COMP4300/8300 2017 - Tutorial/Laboratory 5

GPU Programming with CUDA

IMPORTANT: This lab will **NOT** use Raijin. It will use a system run by the Computer Systems group. You will need to attend the lab in order to get access to this platform.

The aim of this lab is to introduce you to programming GPUs using CUDA. The material is taken from the book CUDA by Example: An introduction to general-purpose GPU programming by Jason Sanders and Edward Kandrot. A PDF copy of the book can be found HERE


Accessing the Jetson Systems


There are two Jetson systems, jetson1 and jetson2. They are located in an office in the CSIT building and are accessed by first logging onto a head node called sabretooth. You can use either of two systems; note however they have separate home directories, so you might want to choose one and stick to it (unless the load on it is high).

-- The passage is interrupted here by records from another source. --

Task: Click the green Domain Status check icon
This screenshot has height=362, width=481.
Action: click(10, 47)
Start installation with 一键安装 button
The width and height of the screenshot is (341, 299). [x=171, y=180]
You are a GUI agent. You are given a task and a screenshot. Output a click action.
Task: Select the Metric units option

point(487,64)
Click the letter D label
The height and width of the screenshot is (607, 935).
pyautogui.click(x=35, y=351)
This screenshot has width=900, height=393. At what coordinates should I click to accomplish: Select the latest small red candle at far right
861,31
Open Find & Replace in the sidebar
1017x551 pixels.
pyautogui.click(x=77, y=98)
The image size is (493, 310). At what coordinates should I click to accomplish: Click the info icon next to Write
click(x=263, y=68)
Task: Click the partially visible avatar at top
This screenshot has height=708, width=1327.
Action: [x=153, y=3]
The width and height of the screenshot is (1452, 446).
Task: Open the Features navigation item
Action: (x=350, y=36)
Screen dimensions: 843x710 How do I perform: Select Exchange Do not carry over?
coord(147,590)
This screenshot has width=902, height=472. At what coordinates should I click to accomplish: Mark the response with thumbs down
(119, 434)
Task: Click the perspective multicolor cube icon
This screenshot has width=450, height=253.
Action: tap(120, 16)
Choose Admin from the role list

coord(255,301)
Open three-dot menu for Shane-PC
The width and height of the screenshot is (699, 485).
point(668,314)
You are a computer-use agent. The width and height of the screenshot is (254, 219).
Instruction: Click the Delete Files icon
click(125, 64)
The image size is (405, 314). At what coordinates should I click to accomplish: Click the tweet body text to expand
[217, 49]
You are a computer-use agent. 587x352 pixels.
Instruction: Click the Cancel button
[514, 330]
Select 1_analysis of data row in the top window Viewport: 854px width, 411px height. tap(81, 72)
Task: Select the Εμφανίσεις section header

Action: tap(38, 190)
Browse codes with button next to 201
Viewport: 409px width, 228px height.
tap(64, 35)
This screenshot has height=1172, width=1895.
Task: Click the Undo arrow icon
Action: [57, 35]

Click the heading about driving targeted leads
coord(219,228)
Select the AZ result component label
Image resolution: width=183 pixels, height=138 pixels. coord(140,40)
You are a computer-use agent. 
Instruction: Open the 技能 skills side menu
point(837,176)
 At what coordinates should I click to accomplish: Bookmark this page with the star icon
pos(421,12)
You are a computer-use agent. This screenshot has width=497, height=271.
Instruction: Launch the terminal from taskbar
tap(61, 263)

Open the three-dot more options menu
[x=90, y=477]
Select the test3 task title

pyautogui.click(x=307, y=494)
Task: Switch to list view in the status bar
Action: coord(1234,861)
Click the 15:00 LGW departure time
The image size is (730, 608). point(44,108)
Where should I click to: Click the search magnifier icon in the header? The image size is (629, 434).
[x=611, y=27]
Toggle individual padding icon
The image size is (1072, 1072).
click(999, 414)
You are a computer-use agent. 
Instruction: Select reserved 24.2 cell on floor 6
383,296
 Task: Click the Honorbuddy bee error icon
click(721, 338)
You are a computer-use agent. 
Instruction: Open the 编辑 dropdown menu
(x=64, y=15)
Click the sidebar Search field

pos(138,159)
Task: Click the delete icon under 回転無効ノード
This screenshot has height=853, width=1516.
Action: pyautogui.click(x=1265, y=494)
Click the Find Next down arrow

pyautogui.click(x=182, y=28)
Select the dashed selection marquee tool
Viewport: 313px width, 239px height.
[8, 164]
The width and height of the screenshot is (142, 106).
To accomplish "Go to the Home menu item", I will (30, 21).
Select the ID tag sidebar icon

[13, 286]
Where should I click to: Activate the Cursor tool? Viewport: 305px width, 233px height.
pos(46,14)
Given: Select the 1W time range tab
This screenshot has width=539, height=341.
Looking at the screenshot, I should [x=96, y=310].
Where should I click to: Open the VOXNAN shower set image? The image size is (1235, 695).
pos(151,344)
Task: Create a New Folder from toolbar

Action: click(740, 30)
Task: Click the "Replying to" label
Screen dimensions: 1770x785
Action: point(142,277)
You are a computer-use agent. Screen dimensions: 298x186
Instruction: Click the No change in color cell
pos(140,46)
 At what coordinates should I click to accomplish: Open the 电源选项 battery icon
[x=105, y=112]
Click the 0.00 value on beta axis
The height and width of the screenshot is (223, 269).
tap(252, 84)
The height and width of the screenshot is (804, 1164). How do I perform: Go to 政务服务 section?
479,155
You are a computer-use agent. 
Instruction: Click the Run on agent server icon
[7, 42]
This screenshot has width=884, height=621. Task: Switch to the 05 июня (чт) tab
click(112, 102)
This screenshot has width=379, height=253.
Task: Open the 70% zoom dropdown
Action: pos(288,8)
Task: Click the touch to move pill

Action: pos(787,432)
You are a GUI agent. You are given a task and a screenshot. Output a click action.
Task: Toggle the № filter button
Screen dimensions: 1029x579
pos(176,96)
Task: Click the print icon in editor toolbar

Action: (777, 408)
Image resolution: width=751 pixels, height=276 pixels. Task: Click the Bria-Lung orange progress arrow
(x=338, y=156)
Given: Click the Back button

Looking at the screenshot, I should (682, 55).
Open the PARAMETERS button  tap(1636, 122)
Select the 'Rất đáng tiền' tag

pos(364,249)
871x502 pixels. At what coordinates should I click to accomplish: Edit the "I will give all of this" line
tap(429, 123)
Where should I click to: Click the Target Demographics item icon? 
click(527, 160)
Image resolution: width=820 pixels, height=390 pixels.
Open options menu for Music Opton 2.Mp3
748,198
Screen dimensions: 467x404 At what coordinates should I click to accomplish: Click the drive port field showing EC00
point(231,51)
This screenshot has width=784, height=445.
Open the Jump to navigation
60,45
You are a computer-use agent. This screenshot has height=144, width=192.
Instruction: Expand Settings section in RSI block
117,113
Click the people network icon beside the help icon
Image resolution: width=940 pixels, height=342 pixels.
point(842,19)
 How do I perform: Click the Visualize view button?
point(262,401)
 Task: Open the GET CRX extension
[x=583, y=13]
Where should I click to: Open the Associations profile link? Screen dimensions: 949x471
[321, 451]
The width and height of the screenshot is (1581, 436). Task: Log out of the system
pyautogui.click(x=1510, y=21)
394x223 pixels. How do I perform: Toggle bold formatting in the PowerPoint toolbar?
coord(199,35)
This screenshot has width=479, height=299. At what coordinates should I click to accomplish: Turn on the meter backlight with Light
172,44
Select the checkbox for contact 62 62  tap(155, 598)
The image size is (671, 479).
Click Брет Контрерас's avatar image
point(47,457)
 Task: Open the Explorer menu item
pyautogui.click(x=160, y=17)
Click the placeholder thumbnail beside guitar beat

Login instructions are as follows:

# Login to the head node using your ANU uni id:
1) ssh (uni_id)@sabretooth.anu.edu.au
    password: (need to obtain during lab5)
# Change your password
2) passwd

# SSH to either jetson1 or jetson2. To help balance load, log into jetson1 if
# the last digit of you uni-id is odd, jetson2 otherwise.
3) ssh jetson(1|2)
    password: (same as initially on sabretooth)
# Change your password
4) passwd
You may also want to set up your ssh keys both on sabretooth and Jetson to facilitate transfer of files.

A tar file containing all the programs for this lab is available HERE. Save this tar file on your local desktop and then transfer it via sabretooth to the Jetson system. Alternatively, on a Jetson node: wget https://cs.anu.edu.au/courses/comp4300/practicals/prac5.tar The tar file contains a subset of the example code that comes with the CUDA by Example book. The full set of examples are available here. We will draw on examples from Chapters 3-5.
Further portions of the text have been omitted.